United States Supreme Court

151 U.S. 149 (1894)

Facts

In Bates v. Preble, Sarah A. Preble, a widow from Portland, Maine, filed a lawsuit against Bates and Walley, stock brokers, alleging that they converted her securities, which were entrusted to her son, Edward Preble, without her authority. She discovered the securities missing in 1882 after visiting her deposit box and claimed that Walley had notice of and concealed the conversion. The defendants argued that they dealt with Edward in good faith, believing the securities were his, and claimed the action was barred by the statute of limitations, as it was filed more than six years after the alleged conversion. The jury awarded Mrs. Preble $34,772.88, but the court required a reduction to $28,496.52, which led the defendants to seek a writ of error from the U.S. Supreme Court.

Issue

The main issues were whether Mrs. Preble's memorandum book was admissible as evidence and whether the statute of limitations barred her claim due to alleged fraudulent concealment by the defendants.

Holding

(

Brown, J.

)

The U.S. Supreme Court reversed the lower court's decision and ordered a new trial, concluding that the memorandum book was improperly admitted and that the statute of limitations barred the claim without evidence of fraudulent concealment.

Reasoning

The U.S. Supreme Court reasoned that the memorandum book was not sufficiently authenticated to serve as independent evidence, as Mrs.

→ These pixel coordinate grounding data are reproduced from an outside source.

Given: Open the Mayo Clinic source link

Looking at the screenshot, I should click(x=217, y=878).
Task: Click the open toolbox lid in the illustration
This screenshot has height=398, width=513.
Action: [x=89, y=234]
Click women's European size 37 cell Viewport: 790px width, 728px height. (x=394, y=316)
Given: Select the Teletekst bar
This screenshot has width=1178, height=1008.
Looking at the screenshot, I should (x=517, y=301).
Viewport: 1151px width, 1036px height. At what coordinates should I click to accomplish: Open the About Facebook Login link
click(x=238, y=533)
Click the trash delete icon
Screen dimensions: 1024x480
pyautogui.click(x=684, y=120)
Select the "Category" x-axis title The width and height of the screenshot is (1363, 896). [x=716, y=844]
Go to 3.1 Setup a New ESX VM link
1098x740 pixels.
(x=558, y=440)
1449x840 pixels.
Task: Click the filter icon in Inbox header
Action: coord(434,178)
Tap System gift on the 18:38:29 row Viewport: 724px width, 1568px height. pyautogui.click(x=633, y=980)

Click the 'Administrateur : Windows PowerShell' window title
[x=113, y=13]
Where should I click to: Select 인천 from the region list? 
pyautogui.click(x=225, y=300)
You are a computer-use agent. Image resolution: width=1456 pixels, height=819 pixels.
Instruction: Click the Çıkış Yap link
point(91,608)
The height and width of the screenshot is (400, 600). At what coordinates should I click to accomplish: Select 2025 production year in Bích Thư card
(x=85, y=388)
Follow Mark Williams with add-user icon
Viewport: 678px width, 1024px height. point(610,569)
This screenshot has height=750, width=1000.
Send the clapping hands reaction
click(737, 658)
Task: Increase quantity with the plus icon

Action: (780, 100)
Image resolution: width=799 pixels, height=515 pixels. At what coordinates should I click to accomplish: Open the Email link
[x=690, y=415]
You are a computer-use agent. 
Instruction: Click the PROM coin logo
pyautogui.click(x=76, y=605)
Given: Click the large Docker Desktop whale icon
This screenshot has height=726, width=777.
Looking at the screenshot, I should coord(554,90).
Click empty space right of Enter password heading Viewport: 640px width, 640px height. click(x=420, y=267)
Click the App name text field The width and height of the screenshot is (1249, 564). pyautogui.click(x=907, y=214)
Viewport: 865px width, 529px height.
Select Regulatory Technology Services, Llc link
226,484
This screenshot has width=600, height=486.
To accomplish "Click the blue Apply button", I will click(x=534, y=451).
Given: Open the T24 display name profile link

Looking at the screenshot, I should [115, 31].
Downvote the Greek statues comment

Preble could not confirm when or why the entries were made. The court highlighted that such documents typically serve only to refresh a witness's memory unless contemporaneously made and properly validated. Additionally, the court found that there was no evidence of a positive act by the defendants to conceal the conversion, which was necessary to toll the statute of limitations. The court emphasized that mere silence or failure to inform did not meet the statutory requirement for fraudulent concealment in Massachusetts. Therefore, the defendants' potential liability was limited to actions within six years prior to the filing of the lawsuit.